Une réunion s’est tenue le mardi 8 novembre au Palais Bourbon à l’initiative de deux associations l’ARP ( Auteurs Réalisateurs Producteurs) et de les RUM (Regards Ultra Marins) avec les parlementaires des Antilles et de la Guyane pour informer les élus de la nécessité de sortir du régime d’exception qui s’applique à nos régions en matière de soutien au cinéma local. Daniel Robin, conseiller régional, Président de la commission éducation et formation professionnelle, Président de la commission ad hoc évaluation et prospective, et par ailleurs Directeur Général du Circuit Elizé (Madiana entre autres) était bien seul à formuler des réticences, c’est un euphémisme, face à l’installation de la TSA. Il faut dire que ce statut d’exception évite au Circuit Elizé d’avoir à fournir des statistiques précises sur la fréquentation de ses salles et sur ses recettes. Ainsi on a pu entendre déclarer que « La rue Case nègre » le film d’Euzhan Palcy avait fait aux Antilles 125 968 entrées contre un peu plus de 12 000 000 dans l’hexagone !! Des doutes ont aussitôt été formulés quant à la véracité des chiffres antillais. Cette absence de transparence est d’autant plus nuisible aux artistes qu’ils sont dans l’impossibilité de faire valoir leurs droits intellectuels sur leurs œuvres.
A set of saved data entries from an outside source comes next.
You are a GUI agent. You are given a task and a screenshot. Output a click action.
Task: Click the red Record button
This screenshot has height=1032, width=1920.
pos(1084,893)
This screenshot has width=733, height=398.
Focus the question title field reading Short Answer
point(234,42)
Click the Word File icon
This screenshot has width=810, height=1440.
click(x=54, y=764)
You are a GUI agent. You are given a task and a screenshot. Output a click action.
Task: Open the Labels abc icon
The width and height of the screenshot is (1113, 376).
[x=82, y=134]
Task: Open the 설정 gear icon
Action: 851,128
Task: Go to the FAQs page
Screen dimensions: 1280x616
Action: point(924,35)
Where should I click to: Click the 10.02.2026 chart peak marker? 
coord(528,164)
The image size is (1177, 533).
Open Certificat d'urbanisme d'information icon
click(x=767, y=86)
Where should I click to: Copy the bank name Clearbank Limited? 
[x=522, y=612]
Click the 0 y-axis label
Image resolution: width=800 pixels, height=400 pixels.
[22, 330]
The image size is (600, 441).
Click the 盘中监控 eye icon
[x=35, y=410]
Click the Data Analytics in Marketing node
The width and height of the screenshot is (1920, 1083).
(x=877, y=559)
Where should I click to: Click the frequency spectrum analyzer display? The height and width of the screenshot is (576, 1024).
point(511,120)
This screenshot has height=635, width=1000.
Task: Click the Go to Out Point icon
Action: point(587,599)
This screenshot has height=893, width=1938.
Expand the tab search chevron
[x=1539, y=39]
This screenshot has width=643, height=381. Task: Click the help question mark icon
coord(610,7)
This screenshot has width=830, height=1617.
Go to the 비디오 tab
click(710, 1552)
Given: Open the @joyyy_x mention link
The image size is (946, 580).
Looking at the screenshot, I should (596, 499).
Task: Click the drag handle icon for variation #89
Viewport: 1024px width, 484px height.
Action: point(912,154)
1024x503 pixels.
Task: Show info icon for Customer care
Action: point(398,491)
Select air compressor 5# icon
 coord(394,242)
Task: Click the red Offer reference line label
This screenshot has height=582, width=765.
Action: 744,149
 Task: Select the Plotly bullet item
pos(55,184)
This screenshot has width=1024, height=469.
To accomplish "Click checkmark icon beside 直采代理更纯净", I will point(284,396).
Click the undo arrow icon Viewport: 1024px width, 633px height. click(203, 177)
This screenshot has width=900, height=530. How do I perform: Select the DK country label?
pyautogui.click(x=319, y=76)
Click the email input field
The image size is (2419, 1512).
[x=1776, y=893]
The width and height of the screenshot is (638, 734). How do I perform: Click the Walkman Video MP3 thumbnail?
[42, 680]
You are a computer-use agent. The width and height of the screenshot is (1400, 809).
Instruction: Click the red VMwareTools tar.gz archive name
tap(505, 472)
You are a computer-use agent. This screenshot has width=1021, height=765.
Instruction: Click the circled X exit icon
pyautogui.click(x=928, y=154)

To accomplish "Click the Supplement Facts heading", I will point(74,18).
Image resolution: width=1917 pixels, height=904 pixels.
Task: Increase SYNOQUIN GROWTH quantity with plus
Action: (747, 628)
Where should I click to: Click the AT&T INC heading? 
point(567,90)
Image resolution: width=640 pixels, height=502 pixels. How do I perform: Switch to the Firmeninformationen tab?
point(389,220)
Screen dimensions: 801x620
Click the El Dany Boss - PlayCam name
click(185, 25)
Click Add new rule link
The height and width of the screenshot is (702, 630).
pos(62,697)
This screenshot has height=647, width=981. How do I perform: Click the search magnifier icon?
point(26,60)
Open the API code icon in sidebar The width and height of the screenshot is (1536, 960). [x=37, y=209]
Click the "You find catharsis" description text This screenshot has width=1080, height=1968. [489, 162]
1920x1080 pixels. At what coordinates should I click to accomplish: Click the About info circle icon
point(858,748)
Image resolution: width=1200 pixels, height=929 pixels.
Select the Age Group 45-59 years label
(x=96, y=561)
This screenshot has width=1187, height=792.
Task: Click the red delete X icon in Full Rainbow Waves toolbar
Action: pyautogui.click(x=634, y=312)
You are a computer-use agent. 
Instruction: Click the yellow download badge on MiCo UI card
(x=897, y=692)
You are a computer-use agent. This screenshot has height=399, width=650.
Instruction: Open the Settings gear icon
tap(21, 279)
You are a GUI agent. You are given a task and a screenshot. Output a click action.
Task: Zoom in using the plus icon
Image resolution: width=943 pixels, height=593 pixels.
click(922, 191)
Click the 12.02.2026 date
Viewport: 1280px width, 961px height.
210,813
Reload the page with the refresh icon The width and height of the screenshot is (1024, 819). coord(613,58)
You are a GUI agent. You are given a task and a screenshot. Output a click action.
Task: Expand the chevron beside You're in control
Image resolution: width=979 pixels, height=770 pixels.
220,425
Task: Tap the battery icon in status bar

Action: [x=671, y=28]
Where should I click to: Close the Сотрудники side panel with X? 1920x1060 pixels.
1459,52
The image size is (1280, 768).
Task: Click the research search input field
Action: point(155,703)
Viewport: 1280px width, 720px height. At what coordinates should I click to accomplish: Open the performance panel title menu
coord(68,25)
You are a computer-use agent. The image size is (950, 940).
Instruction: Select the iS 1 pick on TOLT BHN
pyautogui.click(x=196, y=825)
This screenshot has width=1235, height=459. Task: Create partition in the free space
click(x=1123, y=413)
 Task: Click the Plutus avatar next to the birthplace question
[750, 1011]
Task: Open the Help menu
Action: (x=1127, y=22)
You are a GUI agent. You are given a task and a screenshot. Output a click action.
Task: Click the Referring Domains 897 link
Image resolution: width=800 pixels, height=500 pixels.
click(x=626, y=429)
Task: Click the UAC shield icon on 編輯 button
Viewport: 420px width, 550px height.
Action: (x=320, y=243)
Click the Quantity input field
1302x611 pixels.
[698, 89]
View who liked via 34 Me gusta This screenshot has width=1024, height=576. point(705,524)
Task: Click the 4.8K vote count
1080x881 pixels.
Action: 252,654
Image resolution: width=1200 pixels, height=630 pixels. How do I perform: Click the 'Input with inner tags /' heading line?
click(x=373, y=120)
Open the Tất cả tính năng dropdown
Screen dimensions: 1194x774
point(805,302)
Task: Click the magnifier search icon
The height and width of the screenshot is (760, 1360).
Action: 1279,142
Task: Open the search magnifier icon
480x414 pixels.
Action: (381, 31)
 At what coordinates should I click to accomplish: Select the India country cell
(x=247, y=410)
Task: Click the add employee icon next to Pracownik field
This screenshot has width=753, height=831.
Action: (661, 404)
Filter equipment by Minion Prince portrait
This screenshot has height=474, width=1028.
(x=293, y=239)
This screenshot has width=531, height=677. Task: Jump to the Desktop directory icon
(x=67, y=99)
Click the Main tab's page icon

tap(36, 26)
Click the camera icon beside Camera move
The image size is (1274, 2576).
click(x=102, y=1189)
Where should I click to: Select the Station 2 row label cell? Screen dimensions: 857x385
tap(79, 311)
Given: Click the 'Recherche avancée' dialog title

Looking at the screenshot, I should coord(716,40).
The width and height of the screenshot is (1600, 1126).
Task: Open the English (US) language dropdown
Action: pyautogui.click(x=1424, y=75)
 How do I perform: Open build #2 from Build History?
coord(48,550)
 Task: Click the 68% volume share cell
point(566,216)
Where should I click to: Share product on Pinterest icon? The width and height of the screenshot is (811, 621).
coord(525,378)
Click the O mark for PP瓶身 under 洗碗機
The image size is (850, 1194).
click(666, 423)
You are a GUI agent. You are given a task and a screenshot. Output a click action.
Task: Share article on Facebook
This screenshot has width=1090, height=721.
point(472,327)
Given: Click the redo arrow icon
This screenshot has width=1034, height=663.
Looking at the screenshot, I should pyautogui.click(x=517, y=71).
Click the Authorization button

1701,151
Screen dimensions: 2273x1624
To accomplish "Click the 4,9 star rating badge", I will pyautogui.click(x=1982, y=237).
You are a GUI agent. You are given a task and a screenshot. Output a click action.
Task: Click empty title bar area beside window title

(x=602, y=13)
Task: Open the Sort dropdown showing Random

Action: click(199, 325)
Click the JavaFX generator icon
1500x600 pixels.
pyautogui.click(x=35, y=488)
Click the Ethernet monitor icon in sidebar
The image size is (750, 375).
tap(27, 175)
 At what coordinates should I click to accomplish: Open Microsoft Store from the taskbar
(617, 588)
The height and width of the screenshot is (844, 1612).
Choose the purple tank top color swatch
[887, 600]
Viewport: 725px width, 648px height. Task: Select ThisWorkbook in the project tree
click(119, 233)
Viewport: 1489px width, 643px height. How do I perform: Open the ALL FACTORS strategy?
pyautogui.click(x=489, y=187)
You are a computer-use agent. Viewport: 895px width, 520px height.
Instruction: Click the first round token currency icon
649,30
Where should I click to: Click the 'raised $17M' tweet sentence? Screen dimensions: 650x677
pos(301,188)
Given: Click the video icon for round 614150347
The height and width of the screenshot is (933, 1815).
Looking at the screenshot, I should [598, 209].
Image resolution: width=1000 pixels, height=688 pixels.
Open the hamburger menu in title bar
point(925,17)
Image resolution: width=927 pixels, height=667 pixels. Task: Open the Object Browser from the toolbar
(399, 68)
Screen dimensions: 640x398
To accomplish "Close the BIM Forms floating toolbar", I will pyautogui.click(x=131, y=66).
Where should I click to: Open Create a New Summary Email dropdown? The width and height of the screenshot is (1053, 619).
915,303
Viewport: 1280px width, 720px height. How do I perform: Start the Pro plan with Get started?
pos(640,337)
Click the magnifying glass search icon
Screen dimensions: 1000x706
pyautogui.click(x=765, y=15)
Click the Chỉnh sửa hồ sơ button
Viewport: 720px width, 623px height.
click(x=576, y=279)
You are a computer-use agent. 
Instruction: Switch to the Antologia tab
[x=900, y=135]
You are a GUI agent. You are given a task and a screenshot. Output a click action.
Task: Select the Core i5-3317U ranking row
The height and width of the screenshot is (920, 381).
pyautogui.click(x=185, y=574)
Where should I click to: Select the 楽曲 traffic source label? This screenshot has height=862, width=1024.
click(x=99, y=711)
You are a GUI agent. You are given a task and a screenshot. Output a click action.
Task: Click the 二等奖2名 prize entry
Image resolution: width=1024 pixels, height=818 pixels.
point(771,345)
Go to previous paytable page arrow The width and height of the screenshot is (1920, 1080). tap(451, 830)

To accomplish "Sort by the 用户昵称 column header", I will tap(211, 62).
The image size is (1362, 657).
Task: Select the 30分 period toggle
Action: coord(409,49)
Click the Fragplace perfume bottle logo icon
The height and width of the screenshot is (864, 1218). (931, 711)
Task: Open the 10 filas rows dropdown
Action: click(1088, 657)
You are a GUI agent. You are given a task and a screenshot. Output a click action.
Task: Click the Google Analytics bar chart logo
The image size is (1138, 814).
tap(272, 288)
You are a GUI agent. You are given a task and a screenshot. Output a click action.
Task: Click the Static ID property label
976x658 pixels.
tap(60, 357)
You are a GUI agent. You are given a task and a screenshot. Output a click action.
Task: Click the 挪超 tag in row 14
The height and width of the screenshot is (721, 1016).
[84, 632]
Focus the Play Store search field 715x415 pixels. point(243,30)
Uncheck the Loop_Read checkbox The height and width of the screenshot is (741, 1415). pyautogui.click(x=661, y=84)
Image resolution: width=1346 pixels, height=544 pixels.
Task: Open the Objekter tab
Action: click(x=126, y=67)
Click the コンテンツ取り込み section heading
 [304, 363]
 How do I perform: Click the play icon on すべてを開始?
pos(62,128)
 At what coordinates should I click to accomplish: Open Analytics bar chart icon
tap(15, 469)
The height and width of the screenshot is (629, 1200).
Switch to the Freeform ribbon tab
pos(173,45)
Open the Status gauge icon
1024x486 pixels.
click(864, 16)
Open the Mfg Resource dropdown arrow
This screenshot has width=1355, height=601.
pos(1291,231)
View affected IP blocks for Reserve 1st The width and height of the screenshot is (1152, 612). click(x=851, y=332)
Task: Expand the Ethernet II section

Chantal Berthelot , Christiane Taubira, Serge Letchimy, Alfred Almond ont semblé favorables à l’application de la TSA sous réserves de modalités spécifiques à nos pays. Plus intéressant à la sortie de la réunion le Président de la Région Martinique, ( Serge Letchimy) interrogé sur l’existence d’un projet de salle Art-et-Essai à Fort-de-France s’est tourné vers Daniel Robin en tant que Délégué Général du Circuit Elizé pour lui demander si son groupe, moyennant un soutien de la Région, accepterait de mettre en œuvre une telle réalisation. Et Daniel Robin de dire « Oui sans problème ! »
Oui mais voilà, il existe un autre projet de réactivation du cinéma Le Pax de Fort-de France, animé par Willy Rameau, autour de Trois salles consacrées justement elles aussi au cinéma Art-et-Essai, au cinéma de la diversité du monde et donc par conséquence au cinéma de la Caraïbe. Serge Letchimy a semblé un peu partagé entre le soutien à un projet, celui de Rameau, qui s’inscrit dans le cadre d’une volonté de revitalisation du centre ville de Fort-de-France, et le soutien au directeur du Circuit Elizé, par ailleurs, mais est-ce un hasard, secrétaire djoint du PPM et Vice-Président du conseil régional !
Enfin promesse a été faite de concourir à la réalisation d’une salle Art-et-Essai en Martinique. Que nos élus se rassurent les cinéphiles, sauront avant 2014 leur rafraîchir la mémoire s’il le fallait, en ce qui concerne cette promesse d’offrir à la population martiniquaise un cinéma de qualité.